O problema é que ele elege outra 'imagem do mundo' e tenta colocar no lugar. A de que os seres humanos estão aquém de qualquer tentativa de melhoria, a de que o mundo é feio, etc e etc.
Tal qual o discurso que ele critica, sua posição também é metafísica.
E, para o idiota que meteu o pau em Aristóteles, digo que ninguém entende Nietzsche e Heidegger apropriadamente, sem antes passar pela Metafísica do estagirita. E não há nada mais século XX (e XXI também) do que esses dois.
Tudo muito interessante e dialético.Ótimo embate com pontos pra todos os lados.
Só me questiono o seguinte: Mas, afinal, quem é que pode se dar ao luxo de não ser metafísico?
Seria isso mesmo possível? Como? Não crêr em Deus não deixa de ser uma crença: a de que Ele não existe, não é mesmo?
Ninguém sabe nada de realmente importante - sentidos essenciais, verdades invariáveis - (com certeza absoluta). Esse é o nosso drama e nossa alegria. Creio eu .
A sequencia seguinte está ótima:
"E, para o idiota que meteu o pau em Aristóteles, digo que ninguém entende Nietzsche e Heidegger apropriadamente, sem antes passar pela Metafísica do estagirita. E não há nada mais século XX (e XXI também) do que esses dois."
Primeiro, não sei o motivo do uso constante da palavra idiota e congêneres. Acho que o anonimato e a distância que a internet impõe uns dos outros fazem aparecer os "machões virtuais". Cara-a-cara a coisa seria bem diferente!
Bem ... a segunda parte é incompreensível: (...) E não há nada mais século XX (e XXI também) do que esses dois.(...).
Ou seja, o cara está falando que não há nada mais que Nietsche e Heidegger. Que eles são o máximo.
Interessante e, ao mesmo tempo, incompreensível é a necessidade das pessoas de cultuar ídolos. Atribuir a filósofos e pensadores um caráter superhumano, quase sobrenatural, como se o pensamento deles valesse desde sempre e para todo o sempre, é absurdo, irracional, é ilusão.
Pessoalmente, me cago nos ídolos e em todos estes autores, Aristóteles, Kant, Platão, Marx e todo o resto. Desprezo tradições e mitos.
Defender e cultivar mitos é produto de mentes frágeis.
Mas para contemporizar com o Gouveia, digo o seguinte: Blackmore era sensacional, mas Steve Morse deu um toque todo especial ao Purple. Não há dúvida quanto a isso!

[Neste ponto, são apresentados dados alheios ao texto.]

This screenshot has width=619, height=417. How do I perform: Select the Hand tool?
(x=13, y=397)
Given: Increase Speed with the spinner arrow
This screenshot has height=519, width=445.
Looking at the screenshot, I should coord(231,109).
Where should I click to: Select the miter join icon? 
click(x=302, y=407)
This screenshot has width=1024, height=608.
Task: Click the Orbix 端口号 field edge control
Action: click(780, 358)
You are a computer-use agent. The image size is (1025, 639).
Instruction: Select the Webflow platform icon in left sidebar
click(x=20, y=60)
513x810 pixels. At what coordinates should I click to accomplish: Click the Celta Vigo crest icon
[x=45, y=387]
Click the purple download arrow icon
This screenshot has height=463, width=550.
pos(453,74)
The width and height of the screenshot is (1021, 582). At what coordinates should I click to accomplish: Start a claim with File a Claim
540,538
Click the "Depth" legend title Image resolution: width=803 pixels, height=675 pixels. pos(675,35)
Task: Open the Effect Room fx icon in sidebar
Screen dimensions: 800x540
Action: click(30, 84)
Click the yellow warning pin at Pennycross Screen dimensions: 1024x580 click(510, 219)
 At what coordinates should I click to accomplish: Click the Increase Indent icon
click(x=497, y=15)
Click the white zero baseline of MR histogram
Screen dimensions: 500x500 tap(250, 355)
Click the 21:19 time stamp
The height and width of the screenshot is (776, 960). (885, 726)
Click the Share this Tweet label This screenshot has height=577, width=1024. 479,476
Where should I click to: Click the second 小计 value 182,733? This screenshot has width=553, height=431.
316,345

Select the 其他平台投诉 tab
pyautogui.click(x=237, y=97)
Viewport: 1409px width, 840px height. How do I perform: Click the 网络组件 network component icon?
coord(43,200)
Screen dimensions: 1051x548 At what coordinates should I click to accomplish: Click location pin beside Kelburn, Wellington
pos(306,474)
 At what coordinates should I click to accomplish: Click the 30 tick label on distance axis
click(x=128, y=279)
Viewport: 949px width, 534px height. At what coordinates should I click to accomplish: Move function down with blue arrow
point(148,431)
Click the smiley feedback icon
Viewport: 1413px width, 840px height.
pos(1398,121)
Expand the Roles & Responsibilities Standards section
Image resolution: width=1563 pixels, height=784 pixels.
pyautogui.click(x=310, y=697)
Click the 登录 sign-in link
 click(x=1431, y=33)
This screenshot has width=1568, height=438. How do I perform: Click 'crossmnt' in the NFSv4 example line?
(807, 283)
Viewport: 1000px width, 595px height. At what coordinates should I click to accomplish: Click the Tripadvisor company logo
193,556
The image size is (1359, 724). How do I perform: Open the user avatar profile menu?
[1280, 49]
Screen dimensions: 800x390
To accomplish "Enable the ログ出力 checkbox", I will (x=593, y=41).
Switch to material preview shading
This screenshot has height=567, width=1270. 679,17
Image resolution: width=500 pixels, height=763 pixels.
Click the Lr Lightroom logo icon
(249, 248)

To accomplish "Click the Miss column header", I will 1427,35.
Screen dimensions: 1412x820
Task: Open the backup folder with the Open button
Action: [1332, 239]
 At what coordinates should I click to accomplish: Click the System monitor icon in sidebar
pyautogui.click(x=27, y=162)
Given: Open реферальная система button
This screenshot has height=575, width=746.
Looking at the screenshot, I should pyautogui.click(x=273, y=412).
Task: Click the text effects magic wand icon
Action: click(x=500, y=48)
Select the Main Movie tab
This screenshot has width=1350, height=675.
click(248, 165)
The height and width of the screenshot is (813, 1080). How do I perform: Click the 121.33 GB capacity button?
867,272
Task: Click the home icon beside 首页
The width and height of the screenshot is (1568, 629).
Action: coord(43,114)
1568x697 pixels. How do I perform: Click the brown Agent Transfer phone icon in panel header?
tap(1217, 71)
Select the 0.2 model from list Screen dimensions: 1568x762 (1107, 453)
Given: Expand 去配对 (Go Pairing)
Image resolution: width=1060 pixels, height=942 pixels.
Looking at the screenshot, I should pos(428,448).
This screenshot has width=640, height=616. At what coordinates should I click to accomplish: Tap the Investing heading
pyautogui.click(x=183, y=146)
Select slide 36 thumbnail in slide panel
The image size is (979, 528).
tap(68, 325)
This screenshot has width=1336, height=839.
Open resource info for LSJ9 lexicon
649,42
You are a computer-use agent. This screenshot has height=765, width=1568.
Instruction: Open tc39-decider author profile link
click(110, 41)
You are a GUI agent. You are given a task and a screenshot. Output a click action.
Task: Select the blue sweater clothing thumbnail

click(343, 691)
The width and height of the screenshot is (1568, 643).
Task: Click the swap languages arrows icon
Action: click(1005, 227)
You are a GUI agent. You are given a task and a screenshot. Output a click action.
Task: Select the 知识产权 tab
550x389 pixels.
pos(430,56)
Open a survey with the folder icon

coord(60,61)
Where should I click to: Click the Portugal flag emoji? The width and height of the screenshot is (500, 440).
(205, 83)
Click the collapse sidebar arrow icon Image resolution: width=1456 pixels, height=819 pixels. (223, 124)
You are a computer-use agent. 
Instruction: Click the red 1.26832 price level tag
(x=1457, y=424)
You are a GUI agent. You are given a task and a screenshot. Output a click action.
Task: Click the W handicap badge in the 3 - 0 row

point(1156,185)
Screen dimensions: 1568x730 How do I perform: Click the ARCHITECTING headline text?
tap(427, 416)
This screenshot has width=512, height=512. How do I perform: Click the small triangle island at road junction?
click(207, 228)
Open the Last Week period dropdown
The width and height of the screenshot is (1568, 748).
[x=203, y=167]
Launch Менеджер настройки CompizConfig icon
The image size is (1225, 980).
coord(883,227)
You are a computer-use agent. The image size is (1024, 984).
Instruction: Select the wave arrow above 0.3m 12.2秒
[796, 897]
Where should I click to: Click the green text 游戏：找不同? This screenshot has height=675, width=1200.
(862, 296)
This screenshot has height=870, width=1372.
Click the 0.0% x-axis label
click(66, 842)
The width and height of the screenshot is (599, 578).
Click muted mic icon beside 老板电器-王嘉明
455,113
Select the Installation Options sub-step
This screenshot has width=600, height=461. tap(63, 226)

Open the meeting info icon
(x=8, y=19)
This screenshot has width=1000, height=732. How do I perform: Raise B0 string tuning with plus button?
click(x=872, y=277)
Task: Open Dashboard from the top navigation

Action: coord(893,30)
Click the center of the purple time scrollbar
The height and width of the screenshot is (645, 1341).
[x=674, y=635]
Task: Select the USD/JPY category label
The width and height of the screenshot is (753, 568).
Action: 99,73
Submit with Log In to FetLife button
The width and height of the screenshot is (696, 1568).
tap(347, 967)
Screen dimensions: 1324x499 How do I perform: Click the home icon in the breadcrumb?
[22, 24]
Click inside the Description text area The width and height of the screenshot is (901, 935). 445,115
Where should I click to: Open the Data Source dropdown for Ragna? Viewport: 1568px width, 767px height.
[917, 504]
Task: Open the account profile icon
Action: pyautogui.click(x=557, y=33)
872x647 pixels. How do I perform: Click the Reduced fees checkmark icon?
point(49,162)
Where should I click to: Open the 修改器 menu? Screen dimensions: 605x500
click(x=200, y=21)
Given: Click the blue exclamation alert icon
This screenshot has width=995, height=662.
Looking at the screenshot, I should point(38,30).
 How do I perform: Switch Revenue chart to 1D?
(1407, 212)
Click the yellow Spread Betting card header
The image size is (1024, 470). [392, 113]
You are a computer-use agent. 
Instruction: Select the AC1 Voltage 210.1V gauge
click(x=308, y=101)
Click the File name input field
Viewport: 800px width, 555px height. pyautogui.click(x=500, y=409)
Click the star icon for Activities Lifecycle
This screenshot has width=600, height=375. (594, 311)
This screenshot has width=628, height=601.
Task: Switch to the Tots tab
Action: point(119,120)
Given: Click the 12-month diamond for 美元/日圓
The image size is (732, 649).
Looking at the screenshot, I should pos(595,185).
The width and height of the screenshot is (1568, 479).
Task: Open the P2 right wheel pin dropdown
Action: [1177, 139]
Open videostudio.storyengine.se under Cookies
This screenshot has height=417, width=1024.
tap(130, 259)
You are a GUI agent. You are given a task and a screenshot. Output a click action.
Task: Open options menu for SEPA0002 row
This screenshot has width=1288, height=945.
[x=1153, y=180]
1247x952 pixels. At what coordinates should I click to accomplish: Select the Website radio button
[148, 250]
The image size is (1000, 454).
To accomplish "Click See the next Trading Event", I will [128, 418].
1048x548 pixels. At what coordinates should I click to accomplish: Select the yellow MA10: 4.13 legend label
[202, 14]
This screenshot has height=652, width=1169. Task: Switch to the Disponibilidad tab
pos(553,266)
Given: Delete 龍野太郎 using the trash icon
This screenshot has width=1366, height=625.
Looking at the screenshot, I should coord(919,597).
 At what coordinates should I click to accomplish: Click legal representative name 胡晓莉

Com a possível excessão de Marx nenhum dos pensadores citados são cultuados como ídolos. Eles são, isso sim, respeitados pela contribuição que deram ao pensamento humano, somente isso. As ideias deles produziram mudanças de paradigmas importantes, não se trata de se agarrar ao passado, mas apenas de não esquecê-lo para não corrermos o risco de ficarmos como alguns adolescentes, que acham que o mundo começou no ano 2000.